### [TASK BRIEF]
Below is a block of records; please copy all of them exactly.

(Collected data)
%%

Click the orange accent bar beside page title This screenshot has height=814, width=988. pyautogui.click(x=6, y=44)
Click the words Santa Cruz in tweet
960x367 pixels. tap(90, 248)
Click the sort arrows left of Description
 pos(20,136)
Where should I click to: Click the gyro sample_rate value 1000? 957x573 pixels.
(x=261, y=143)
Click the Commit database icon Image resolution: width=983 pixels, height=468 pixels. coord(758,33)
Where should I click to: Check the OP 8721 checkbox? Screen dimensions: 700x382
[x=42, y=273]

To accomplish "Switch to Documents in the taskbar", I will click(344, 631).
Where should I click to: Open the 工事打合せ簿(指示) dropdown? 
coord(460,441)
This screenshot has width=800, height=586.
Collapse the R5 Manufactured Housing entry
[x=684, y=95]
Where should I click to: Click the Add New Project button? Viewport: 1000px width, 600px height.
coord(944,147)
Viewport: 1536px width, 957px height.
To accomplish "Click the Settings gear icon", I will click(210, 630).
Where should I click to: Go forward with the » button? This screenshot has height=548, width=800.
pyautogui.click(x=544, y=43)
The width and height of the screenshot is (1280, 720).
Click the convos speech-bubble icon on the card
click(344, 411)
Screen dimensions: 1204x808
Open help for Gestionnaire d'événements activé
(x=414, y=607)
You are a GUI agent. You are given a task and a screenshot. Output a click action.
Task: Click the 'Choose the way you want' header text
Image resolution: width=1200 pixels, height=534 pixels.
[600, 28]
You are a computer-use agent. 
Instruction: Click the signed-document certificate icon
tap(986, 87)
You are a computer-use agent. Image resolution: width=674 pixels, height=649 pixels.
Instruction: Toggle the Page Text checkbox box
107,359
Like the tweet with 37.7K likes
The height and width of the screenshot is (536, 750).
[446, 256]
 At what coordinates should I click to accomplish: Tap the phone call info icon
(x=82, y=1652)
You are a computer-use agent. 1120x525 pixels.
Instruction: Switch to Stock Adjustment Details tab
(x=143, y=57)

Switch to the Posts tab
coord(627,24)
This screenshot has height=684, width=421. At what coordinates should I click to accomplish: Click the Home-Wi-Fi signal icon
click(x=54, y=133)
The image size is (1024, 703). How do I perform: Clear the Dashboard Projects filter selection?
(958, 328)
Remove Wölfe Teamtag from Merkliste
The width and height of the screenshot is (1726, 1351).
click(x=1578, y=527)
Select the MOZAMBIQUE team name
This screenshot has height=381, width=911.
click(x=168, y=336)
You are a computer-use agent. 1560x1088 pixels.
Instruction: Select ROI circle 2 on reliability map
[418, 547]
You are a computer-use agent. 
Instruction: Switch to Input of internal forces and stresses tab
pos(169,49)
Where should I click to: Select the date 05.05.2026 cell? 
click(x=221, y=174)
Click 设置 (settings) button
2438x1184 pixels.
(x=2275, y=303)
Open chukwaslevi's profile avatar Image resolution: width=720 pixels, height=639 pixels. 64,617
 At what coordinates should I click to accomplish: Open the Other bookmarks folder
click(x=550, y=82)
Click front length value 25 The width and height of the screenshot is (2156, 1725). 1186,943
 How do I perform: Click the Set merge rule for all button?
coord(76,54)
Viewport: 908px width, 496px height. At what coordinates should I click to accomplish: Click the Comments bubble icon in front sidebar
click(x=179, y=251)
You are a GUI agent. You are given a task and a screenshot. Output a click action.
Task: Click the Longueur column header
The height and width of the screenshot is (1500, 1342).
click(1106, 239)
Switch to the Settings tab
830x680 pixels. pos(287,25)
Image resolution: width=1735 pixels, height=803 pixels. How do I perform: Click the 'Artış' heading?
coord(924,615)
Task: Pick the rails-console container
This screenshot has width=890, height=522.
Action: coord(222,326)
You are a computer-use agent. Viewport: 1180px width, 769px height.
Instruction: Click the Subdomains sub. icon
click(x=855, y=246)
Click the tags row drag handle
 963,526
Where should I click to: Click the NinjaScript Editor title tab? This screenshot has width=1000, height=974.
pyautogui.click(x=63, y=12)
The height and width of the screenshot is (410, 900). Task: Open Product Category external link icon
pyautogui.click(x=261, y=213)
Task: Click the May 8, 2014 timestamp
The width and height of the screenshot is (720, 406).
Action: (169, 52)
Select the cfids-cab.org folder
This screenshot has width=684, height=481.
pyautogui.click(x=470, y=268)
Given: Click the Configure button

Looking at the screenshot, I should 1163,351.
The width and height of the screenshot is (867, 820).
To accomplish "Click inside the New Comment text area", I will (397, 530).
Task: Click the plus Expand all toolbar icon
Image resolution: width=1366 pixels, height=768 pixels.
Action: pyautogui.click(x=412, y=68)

%%

### [RESPONSE]
Click the orange accent bar beside page title This screenshot has height=814, width=988. pyautogui.click(x=6, y=44)
Click the words Santa Cruz in tweet
960x367 pixels. tap(90, 248)
Click the sort arrows left of Description
 pos(20,136)
Where should I click to: Click the gyro sample_rate value 1000? 957x573 pixels.
(x=261, y=143)
Click the Commit database icon Image resolution: width=983 pixels, height=468 pixels. coord(758,33)
Where should I click to: Check the OP 8721 checkbox? Screen dimensions: 700x382
[x=42, y=273]

To accomplish "Switch to Documents in the taskbar", I will click(344, 631).
Where should I click to: Open the 工事打合せ簿(指示) dropdown? 
coord(460,441)
This screenshot has width=800, height=586.
Collapse the R5 Manufactured Housing entry
[x=684, y=95]
Where should I click to: Click the Add New Project button? Viewport: 1000px width, 600px height.
coord(944,147)
Viewport: 1536px width, 957px height.
To accomplish "Click the Settings gear icon", I will click(210, 630).
Where should I click to: Go forward with the » button? This screenshot has height=548, width=800.
pyautogui.click(x=544, y=43)
The width and height of the screenshot is (1280, 720).
Click the convos speech-bubble icon on the card
click(344, 411)
Screen dimensions: 1204x808
Open help for Gestionnaire d'événements activé
(x=414, y=607)
You are a GUI agent. You are given a task and a screenshot. Output a click action.
Task: Click the 'Choose the way you want' header text
Image resolution: width=1200 pixels, height=534 pixels.
[600, 28]
You are a computer-use agent. 
Instruction: Click the signed-document certificate icon
tap(986, 87)
You are a computer-use agent. Image resolution: width=674 pixels, height=649 pixels.
Instruction: Toggle the Page Text checkbox box
107,359
Like the tweet with 37.7K likes
The height and width of the screenshot is (536, 750).
[446, 256]
 At what coordinates should I click to accomplish: Tap the phone call info icon
(x=82, y=1652)
You are a computer-use agent. 1120x525 pixels.
Instruction: Switch to Stock Adjustment Details tab
(x=143, y=57)

Switch to the Posts tab
coord(627,24)
This screenshot has height=684, width=421. At what coordinates should I click to accomplish: Click the Home-Wi-Fi signal icon
click(x=54, y=133)
The image size is (1024, 703). How do I perform: Clear the Dashboard Projects filter selection?
(958, 328)
Remove Wölfe Teamtag from Merkliste
The width and height of the screenshot is (1726, 1351).
click(x=1578, y=527)
Select the MOZAMBIQUE team name
This screenshot has height=381, width=911.
click(x=168, y=336)
You are a computer-use agent. 1560x1088 pixels.
Instruction: Select ROI circle 2 on reliability map
[418, 547]
You are a computer-use agent. 
Instruction: Switch to Input of internal forces and stresses tab
pos(169,49)
Where should I click to: Select the date 05.05.2026 cell? 
click(x=221, y=174)
Click 设置 (settings) button
2438x1184 pixels.
(x=2275, y=303)
Open chukwaslevi's profile avatar Image resolution: width=720 pixels, height=639 pixels. 64,617
 At what coordinates should I click to accomplish: Open the Other bookmarks folder
click(x=550, y=82)
Click front length value 25 The width and height of the screenshot is (2156, 1725). 1186,943
 How do I perform: Click the Set merge rule for all button?
coord(76,54)
Viewport: 908px width, 496px height. At what coordinates should I click to accomplish: Click the Comments bubble icon in front sidebar
click(x=179, y=251)
You are a GUI agent. You are given a task and a screenshot. Output a click action.
Task: Click the Longueur column header
The height and width of the screenshot is (1500, 1342).
click(1106, 239)
Switch to the Settings tab
830x680 pixels. pos(287,25)
Image resolution: width=1735 pixels, height=803 pixels. How do I perform: Click the 'Artış' heading?
coord(924,615)
Task: Pick the rails-console container
This screenshot has width=890, height=522.
Action: coord(222,326)
You are a computer-use agent. Viewport: 1180px width, 769px height.
Instruction: Click the Subdomains sub. icon
click(x=855, y=246)
Click the tags row drag handle
 963,526
Where should I click to: Click the NinjaScript Editor title tab? This screenshot has width=1000, height=974.
pyautogui.click(x=63, y=12)
The height and width of the screenshot is (410, 900). Task: Open Product Category external link icon
pyautogui.click(x=261, y=213)
Task: Click the May 8, 2014 timestamp
The width and height of the screenshot is (720, 406).
Action: (169, 52)
Select the cfids-cab.org folder
This screenshot has width=684, height=481.
pyautogui.click(x=470, y=268)
Given: Click the Configure button

Looking at the screenshot, I should 1163,351.
The width and height of the screenshot is (867, 820).
To accomplish "Click inside the New Comment text area", I will (397, 530).
Task: Click the plus Expand all toolbar icon
Image resolution: width=1366 pixels, height=768 pixels.
Action: pyautogui.click(x=412, y=68)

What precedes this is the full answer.